Development of a non-invasive fibrosis test for chronic hepatitis B patients and comparison with other unpatented scores

  • Chao-Wei Hsu1,
  • Kung-Hao Liang1,
  • Shiu-Feng Huang2,
  • Kuo-Chien Tsao3, 4 and
  • Chau-Ting Yeh1Email author
Contributed equally
BMC Research Notes20136:212

https://doi.org/10.1186/1756-0500-6-212

Received: 27 December 2012

Accepted: 23 May 2013

Published: 27 May 2013

Abstract

Background

Despite the availability of patented non-invasive methods, evaluation of the degrees of liver fibrosis remains difficult when conducting a retrospective study. Such inadequacy is largely caused by requirement of biochemical parameters rarely performed in routine clinical tests. We developed a novel fibrosis HB-F score using commonly performed tests for HBV infected patients.

Methods

424 patients with chronic HBV infection were included. Using clinical and virological data, HB-F score was developed from a training cohort (n = 213) and validated in a separate cohort (n = 211). The performance was compared with five other unpatented scores using ROC curves.

Results

Univariate and multivariate analysis revealed that age, AST/ALT ratio, platelet count and prothrombin time prolongation were significantly associated with the ISHAK fibrosis score, and were used to calculate the HB-F score. When HB-F was used to assess prominent fibrosis and cirrhosis, the AUC was 0.81 and 0.80 respectively in the training cohort, and 0.80 and 0.76 respectively in the validation cohort. HB-F had the highest AUC compared with other scores. Furthermore, in assessing paired liver biopsies with increase or decrease of ISHAK scores, HB-F showed significant change in the same direction.

Conclusions

A new non-invasive score was developed, which could be used to assess severity of liver fibrosis in retrospective longitudinal studies in HBV patients.

Keywords

Hepatitis BFibrosisScoreReceiver operation characteristic curve

Background

It has been estimated that 350 millions patients are infected by hepatitis B virus (HBV) worldwide [1]. Chronic HBV infection may lead to severe sequelae such as liver fibrosis and cirrhosis [1]. Liver fibrosis is a progressive damage which not only impairs liver functions but also increases the risk of hepatocellular carcinoma [2]. The progression of fibrosis has multiple stages which are commonly defined by ISHAK or METAVIR scoring systems [35]. An advanced fibrosis score represents a serious clinical condition which requires careful medical managements. To prevent disease progression, we need to detect liver fibrosis at an earlier stage and to provide adequate antiviral agent treatment [6]. In the past decades, liver biopsy has been a gold standard for the assessment of fibrosis stages. However, there are several limitations when applying this method, such as sampling bias, low platelet counts, prolonged prothrombin time, massive ascites, patient’s intention and compliance as well as scoring variations from different pathologists [7]. Thus, other methods to accurately assess liver fibrosis are continuously sought, especially for non-invasive tests.

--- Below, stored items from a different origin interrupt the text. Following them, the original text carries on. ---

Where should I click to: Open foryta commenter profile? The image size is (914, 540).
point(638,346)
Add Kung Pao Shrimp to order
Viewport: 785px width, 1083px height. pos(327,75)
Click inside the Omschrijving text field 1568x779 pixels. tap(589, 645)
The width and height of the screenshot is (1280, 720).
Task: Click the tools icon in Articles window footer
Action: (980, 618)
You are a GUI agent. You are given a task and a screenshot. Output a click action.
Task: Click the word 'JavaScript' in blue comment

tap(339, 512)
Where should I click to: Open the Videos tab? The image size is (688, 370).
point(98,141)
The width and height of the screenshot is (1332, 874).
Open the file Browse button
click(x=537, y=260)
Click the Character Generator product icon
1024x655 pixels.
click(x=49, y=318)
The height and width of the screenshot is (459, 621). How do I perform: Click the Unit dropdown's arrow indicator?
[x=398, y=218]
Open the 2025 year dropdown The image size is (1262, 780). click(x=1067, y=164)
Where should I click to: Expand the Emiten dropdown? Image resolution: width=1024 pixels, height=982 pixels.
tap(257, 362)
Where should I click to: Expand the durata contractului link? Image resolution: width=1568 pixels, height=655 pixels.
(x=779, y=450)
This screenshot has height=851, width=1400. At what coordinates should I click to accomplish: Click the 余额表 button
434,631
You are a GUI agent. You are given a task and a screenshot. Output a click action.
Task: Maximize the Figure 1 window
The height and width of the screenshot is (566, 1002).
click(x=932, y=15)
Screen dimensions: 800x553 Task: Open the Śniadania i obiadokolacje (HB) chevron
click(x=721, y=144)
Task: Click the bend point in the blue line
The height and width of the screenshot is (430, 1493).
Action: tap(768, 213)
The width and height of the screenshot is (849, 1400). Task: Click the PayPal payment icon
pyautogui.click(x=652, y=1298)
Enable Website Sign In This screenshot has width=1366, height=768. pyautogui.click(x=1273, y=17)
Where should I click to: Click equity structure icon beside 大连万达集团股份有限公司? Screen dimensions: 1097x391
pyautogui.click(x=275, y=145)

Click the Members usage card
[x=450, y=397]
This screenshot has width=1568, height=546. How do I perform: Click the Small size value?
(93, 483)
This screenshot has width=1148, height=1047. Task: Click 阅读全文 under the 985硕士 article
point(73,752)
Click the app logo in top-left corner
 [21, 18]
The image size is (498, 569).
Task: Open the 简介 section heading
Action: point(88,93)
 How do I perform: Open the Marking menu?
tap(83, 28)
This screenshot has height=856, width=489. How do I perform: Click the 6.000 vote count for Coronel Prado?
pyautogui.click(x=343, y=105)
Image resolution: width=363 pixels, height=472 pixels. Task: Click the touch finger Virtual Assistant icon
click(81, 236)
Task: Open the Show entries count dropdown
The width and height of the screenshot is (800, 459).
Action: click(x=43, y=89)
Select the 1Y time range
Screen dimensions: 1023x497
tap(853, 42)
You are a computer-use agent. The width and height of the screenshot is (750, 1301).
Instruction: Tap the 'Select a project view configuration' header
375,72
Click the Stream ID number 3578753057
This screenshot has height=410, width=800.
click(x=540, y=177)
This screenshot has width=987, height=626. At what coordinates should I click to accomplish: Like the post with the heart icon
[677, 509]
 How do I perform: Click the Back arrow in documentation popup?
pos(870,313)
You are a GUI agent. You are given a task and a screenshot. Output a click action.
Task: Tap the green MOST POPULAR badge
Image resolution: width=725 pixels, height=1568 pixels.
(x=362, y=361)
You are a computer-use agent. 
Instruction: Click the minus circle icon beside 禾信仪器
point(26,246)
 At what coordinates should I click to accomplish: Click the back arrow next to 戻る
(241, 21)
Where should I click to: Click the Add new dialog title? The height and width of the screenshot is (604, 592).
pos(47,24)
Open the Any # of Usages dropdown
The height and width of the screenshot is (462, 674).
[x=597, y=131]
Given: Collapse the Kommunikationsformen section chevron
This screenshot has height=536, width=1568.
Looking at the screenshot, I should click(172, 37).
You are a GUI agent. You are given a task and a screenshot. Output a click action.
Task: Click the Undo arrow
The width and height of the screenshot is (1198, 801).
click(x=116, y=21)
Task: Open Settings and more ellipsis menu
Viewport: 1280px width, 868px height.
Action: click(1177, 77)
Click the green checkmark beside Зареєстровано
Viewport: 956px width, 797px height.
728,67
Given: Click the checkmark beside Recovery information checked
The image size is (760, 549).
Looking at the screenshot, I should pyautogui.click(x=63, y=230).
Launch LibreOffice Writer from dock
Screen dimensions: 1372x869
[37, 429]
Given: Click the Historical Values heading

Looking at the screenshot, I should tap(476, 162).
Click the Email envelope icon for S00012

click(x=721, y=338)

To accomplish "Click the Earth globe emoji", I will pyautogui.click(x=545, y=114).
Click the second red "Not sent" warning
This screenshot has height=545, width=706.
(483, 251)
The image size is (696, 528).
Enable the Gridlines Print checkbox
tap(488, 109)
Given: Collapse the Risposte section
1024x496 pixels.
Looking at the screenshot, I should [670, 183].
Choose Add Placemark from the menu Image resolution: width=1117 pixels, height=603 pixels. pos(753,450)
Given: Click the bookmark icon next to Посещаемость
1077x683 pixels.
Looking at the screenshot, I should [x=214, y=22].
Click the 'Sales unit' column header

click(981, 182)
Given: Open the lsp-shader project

Ultrasound is one possible alternative for non-invasive assessment. FibroScan and Acoustic radiation force impulse (ARFI) elastography have been used for evaluation of fibrosis in chronic hepatitis B or C patients. However, it was found that the accuracy of FibroScan and ARFI was greatly interfered by higher degrees of necroinflammation and more advanced stages of fibrosis or cirrhosis especially in chronic hepatitis B patients [811].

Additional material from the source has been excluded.